■ **REQUIRED WORK**: Please copy out the entries until you have copied the line that contains "Screen dimensions: 956x1073", beginning with the first line.

■ **PROVIDED DATA**:
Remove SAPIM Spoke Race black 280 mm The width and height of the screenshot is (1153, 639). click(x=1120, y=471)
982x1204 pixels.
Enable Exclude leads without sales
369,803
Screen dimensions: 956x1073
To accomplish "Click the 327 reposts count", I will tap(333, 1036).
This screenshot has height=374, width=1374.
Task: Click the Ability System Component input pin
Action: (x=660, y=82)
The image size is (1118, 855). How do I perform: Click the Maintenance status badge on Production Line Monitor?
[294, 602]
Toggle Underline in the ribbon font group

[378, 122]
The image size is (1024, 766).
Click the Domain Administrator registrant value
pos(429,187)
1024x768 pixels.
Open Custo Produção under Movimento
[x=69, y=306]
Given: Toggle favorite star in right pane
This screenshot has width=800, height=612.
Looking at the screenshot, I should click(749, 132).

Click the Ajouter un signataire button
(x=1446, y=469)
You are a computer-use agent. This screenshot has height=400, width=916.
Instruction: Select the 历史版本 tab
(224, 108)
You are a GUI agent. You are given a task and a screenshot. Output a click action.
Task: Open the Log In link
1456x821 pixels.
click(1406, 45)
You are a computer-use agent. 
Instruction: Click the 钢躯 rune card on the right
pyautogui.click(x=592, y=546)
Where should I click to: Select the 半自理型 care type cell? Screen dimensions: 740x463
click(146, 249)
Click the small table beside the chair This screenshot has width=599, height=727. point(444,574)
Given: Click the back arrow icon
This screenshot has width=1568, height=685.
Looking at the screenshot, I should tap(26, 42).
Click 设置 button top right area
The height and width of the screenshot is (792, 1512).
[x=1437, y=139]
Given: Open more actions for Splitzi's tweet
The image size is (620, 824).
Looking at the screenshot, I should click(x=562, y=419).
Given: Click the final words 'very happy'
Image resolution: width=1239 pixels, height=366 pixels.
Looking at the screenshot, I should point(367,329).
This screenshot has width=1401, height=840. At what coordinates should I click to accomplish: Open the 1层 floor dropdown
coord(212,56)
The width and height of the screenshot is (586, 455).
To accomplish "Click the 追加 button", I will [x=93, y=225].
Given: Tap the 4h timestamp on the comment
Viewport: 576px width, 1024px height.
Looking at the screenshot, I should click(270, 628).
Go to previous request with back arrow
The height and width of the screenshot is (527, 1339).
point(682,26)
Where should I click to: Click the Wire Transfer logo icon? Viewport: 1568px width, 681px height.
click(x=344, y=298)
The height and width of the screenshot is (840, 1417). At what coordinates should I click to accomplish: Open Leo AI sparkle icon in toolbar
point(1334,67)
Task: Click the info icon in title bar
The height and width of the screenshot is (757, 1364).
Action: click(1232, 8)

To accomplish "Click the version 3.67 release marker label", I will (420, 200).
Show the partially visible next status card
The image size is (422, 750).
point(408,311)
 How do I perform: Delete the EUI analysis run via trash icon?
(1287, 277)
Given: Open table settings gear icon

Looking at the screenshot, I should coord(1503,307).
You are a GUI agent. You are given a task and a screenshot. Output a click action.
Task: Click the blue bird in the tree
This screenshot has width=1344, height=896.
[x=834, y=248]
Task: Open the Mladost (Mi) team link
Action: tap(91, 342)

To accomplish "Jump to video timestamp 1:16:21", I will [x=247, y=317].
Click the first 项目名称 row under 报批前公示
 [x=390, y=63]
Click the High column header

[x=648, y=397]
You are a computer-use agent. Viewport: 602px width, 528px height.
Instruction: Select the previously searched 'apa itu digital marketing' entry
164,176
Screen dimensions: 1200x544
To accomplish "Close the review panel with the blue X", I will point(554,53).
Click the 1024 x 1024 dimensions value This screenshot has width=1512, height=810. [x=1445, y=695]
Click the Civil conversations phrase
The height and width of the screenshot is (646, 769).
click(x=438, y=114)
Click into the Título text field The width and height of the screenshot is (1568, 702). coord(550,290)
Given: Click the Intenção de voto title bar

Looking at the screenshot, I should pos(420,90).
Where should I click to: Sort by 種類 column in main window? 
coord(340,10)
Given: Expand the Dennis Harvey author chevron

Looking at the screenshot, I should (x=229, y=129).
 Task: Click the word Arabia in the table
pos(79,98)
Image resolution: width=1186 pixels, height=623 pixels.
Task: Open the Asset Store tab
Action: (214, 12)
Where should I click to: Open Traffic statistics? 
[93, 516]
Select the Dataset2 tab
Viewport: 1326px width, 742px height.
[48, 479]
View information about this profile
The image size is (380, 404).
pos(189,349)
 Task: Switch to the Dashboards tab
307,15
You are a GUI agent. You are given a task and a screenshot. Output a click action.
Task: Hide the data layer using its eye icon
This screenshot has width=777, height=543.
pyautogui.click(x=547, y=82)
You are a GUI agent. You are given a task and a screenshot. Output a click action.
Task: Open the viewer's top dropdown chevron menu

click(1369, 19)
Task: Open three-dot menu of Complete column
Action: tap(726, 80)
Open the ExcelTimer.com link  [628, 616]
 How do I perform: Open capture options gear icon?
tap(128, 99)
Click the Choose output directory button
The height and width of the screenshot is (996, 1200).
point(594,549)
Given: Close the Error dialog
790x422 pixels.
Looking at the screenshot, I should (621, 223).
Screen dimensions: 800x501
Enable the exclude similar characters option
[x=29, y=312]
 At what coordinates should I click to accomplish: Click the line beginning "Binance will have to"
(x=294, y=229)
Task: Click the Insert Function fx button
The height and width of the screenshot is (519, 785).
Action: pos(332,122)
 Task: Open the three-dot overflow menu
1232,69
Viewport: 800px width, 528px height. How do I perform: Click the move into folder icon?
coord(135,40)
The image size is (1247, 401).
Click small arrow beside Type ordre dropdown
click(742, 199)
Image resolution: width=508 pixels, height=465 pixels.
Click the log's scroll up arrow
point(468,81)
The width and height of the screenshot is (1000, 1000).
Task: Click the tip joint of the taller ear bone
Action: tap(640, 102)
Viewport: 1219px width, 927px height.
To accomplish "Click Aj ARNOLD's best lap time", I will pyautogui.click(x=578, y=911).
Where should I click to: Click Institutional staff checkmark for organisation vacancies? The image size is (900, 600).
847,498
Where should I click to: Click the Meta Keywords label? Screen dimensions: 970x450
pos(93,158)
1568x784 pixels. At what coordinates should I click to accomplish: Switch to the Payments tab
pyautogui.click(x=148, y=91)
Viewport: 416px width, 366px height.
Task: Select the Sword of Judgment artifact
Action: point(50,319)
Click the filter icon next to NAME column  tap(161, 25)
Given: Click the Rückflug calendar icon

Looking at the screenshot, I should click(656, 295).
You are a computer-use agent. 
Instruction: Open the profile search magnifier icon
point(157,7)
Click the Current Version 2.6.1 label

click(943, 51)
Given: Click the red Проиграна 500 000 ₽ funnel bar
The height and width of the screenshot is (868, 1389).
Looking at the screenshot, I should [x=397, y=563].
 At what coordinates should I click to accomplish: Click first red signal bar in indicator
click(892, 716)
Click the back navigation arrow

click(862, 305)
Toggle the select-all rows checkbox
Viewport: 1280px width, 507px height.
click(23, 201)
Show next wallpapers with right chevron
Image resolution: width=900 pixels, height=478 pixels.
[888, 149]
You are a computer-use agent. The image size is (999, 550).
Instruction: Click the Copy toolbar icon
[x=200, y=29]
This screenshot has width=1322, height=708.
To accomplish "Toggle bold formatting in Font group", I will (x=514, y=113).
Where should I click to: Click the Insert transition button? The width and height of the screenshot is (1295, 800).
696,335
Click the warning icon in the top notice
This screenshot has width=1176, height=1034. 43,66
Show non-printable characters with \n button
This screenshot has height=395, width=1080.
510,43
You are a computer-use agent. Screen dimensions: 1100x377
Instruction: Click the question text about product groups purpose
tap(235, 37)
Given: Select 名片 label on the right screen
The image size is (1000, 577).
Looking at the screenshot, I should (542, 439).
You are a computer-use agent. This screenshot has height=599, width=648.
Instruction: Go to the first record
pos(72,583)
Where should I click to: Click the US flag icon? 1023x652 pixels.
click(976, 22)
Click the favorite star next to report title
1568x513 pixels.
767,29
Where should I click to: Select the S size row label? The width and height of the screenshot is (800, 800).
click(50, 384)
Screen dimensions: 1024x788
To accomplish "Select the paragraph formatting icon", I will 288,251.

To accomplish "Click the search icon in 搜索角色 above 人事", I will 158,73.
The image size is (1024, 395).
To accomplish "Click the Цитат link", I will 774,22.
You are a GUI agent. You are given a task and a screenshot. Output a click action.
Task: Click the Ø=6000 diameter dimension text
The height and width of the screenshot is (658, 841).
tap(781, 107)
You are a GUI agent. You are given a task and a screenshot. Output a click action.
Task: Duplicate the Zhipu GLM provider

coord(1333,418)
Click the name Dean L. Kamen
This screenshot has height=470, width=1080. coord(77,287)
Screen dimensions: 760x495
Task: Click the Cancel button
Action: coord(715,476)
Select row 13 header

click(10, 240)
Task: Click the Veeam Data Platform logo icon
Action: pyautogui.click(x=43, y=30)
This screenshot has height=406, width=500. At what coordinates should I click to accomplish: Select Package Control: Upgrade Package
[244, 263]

■ **SOLUTION TO THE EXERCISE**:
Remove SAPIM Spoke Race black 280 mm The width and height of the screenshot is (1153, 639). click(x=1120, y=471)
982x1204 pixels.
Enable Exclude leads without sales
369,803
Screen dimensions: 956x1073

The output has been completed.